What Remodeling Pros Should Definitely Know About “Black Mold”
Black mold can be a common site for pros on the job, especially if you do a lot of remodeling work. Learn more about moldy growths and their health implications here.
What is "black mold"?
According to Moldman USA, a mold removal company, black mold is a term that has been used by the media to describe mold that produces toxins. Mold that produces toxins is scientifically known as Stachybotrys. The toxic particles found in some mold are found in Stachybotrys, but can be found in other mold. Also, the mold is not always black.
"Toxic mold" is not an accurate term
The CDC says that while molds can produce toxins, the molds themselves are not toxin or poisonous. The hazards associated with mycotoxins should be considered the same as common molds, according to the CDC.
Mold comes in many shapes
There are more than 100,000 types of mold and without a test, it’s nearly impossible to recognize a specific type of mold.
Mold can come in many colors
According to Moldman USA, toxic mold can come in several colors and black mold isn't always toxic mold. Plus, the specific type of mold doesn't matter much in the long run—you still have to remove all kinds of mold.
There is no test that proves an association between black mold and health systems
According to the Center for Disease Control and Prevention, there is no test to prove an association between black mold, which is known as stachybotrys chartarum, and health symptoms.
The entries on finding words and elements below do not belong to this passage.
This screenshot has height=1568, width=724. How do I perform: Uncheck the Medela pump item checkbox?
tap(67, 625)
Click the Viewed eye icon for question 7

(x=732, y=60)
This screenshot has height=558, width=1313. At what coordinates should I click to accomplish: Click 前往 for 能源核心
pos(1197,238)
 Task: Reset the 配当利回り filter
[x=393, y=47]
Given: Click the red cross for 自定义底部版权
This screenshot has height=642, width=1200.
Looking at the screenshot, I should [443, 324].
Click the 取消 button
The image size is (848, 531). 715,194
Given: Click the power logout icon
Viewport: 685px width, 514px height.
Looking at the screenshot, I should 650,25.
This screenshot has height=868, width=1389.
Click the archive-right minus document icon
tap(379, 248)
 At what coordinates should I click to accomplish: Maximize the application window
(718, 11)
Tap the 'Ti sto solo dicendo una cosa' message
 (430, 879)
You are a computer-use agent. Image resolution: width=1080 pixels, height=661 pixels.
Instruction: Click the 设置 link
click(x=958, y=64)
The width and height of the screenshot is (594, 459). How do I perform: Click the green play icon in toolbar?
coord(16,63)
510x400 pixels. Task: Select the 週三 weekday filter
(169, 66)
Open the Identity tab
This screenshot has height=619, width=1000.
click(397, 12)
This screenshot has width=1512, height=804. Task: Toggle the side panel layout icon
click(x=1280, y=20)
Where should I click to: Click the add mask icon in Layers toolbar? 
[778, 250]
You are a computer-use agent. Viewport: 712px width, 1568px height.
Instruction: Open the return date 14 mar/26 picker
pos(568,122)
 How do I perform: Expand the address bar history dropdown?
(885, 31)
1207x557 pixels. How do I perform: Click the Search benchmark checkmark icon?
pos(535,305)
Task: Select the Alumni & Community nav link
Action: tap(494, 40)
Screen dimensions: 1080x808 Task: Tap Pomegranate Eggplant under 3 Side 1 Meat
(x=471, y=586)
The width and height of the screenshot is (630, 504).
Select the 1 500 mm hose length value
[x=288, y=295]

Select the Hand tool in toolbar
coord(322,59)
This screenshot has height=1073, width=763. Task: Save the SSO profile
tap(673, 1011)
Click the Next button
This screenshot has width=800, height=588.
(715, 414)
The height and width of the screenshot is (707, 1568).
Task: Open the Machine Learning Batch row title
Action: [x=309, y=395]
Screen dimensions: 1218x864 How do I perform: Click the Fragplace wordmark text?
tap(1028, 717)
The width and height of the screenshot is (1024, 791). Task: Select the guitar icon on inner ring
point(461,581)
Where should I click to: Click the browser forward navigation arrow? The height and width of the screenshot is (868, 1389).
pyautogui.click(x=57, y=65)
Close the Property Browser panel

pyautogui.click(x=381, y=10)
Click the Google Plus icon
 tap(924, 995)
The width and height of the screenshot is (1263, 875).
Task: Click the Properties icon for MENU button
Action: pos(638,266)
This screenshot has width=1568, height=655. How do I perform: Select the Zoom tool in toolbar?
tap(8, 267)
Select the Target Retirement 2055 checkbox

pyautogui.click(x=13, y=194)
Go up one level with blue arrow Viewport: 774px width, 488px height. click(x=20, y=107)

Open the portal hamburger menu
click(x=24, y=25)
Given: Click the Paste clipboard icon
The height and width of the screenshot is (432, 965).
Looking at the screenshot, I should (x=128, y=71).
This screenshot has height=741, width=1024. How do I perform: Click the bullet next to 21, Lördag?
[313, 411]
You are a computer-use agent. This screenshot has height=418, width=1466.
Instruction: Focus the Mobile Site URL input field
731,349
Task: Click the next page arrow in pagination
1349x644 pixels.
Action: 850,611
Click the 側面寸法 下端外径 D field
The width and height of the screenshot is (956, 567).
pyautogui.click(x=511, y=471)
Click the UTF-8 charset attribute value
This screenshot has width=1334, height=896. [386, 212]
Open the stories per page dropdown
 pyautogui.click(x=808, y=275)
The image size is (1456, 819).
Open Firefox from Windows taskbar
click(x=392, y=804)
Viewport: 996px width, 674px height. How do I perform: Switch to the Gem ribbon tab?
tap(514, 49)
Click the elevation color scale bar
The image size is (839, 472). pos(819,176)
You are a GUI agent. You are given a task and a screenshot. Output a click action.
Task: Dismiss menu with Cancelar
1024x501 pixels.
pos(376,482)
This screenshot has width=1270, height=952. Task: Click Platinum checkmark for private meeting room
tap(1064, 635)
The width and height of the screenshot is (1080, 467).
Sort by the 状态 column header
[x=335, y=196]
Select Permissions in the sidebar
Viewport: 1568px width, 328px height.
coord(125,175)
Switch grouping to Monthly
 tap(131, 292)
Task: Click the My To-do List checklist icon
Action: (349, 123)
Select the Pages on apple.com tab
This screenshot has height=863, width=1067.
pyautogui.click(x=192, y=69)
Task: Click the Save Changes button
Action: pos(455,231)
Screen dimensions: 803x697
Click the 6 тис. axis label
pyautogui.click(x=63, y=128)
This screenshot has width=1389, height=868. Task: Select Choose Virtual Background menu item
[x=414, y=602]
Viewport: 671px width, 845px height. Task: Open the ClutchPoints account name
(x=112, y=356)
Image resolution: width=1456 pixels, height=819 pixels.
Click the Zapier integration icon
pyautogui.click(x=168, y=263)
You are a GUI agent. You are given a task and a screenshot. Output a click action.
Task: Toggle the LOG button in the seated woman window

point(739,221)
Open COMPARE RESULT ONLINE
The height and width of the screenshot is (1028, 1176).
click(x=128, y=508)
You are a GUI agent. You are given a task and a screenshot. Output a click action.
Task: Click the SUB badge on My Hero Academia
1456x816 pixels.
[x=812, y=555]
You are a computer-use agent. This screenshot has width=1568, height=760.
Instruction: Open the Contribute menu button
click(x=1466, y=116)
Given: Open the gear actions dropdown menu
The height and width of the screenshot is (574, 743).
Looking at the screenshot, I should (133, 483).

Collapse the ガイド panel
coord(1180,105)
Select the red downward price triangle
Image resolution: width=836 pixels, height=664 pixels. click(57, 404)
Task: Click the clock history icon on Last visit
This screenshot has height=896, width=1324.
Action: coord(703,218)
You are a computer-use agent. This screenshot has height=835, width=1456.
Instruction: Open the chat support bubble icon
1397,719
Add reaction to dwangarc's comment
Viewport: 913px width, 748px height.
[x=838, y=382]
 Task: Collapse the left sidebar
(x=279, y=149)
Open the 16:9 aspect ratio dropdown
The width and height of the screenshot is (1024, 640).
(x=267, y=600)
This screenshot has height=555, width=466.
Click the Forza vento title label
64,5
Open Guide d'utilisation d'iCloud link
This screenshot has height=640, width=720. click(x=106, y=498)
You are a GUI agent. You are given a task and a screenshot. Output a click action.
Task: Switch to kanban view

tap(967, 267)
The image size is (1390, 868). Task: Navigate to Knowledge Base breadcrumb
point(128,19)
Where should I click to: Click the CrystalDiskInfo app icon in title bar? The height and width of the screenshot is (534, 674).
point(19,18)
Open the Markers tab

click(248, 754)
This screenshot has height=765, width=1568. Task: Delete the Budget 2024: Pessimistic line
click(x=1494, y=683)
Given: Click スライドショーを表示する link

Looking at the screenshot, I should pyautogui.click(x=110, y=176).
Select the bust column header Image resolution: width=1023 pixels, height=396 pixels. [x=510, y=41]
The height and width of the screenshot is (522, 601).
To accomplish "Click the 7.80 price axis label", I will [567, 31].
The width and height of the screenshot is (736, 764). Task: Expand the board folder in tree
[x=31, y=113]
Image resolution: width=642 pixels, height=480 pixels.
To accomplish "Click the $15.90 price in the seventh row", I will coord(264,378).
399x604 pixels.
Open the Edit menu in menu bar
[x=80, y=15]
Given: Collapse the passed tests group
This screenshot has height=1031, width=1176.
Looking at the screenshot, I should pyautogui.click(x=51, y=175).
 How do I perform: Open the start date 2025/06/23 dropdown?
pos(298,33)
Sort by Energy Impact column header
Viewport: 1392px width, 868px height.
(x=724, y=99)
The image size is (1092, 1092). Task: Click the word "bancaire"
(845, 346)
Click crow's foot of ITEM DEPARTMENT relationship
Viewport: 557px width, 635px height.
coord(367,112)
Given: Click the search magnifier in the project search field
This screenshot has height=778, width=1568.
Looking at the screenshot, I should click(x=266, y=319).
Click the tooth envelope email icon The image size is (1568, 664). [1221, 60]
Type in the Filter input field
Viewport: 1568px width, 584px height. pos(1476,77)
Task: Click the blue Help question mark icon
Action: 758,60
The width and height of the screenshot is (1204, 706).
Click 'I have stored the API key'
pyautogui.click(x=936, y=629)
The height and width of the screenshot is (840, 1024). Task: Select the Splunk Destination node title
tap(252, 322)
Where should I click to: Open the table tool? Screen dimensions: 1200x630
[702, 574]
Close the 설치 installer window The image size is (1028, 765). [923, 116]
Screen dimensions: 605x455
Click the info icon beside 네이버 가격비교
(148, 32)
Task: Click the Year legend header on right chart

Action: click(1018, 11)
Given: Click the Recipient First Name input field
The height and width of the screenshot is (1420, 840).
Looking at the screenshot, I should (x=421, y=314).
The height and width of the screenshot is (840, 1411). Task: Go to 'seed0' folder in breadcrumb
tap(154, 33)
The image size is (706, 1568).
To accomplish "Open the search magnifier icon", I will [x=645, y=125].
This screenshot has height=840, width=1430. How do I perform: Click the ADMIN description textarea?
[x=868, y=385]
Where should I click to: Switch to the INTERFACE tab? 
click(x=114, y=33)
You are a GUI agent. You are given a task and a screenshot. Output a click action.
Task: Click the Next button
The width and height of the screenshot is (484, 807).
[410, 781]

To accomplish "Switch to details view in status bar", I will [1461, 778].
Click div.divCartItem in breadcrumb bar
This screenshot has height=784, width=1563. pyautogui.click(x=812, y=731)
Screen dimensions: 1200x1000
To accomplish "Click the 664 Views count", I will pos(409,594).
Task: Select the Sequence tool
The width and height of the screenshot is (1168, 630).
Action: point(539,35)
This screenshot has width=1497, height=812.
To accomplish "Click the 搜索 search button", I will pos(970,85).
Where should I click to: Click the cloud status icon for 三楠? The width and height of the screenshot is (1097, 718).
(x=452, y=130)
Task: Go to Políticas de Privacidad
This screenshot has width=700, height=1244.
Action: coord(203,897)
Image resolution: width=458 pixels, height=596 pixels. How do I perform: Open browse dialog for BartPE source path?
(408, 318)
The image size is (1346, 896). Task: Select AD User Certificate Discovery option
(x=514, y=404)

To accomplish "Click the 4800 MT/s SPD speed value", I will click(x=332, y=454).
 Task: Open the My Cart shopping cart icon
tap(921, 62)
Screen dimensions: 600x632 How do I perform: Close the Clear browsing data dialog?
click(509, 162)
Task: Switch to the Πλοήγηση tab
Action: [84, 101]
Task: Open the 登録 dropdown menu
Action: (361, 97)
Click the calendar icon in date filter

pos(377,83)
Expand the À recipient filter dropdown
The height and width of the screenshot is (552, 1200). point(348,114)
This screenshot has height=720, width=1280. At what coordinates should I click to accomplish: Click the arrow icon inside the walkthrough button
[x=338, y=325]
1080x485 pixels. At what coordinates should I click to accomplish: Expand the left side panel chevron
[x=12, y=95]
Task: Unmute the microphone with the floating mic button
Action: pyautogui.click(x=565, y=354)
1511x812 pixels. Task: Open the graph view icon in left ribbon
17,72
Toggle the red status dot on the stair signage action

Awareness increased in early '90s
According to a paper written by Berlin D. Nelson, a professor of plant pathology at North Dakota State University, increased awareness of stachybotrys chartarum started in 1993-94 with an unusual outbreak of pulmonary hemorrhage in infants in Cleveland. Researchers found the mold in the homes of the infants, which raised alarm. The babies experienced lung bleeding.
A link between stachybotrys chartarum and the infants health was made, though, papers since have not been as conclusive as to the effect of stachbotrys chartarum on health.
In 2000, the Centers for Disease Control and Prevention published two reports that criticized the study in Cleveland and concluded that an association and acute pulmonary hemorrhage was not proven.
Mold exposure doesn't always mean health problems
Some people will not have any health symptoms if exposed to mold indoors, however, some will, according to the CDC. People who are sensitive to mold may experience nasal stuffiness, eye irritation, wheezing or skin irritation when exposed to mold, the CDC says. Those people exposed to large amounts of mold in work settings may see more severe reactions, like farmers working with moldy hay.
There is a link between indoor mold exposure and respiratory problems
The Institute of Medicine found in 2004 that there is evidence to link respiratory problems to indoor mold exposure. Problems like upper respiratory tract symptoms, cough, wheezing and asthma symptoms.
Decrease exposure to mold
For those sensitive to mold, they are advised to avoid areas where mold is likely to be found, like compost piles, cut grass and wooded areas. Mold growth can be slowed indoors through controlling humidity. Shower areas and cooking areas need to be well-ventilated as well.
Mold can be removed with soap and water or with a bleach solution of no more than 1 cup of laundry bleach in 1 gallon of water. Soap and water is the better of the two options because the mixture contains surfactants, which will help to actively remove mold. Bleach doesn't have that property.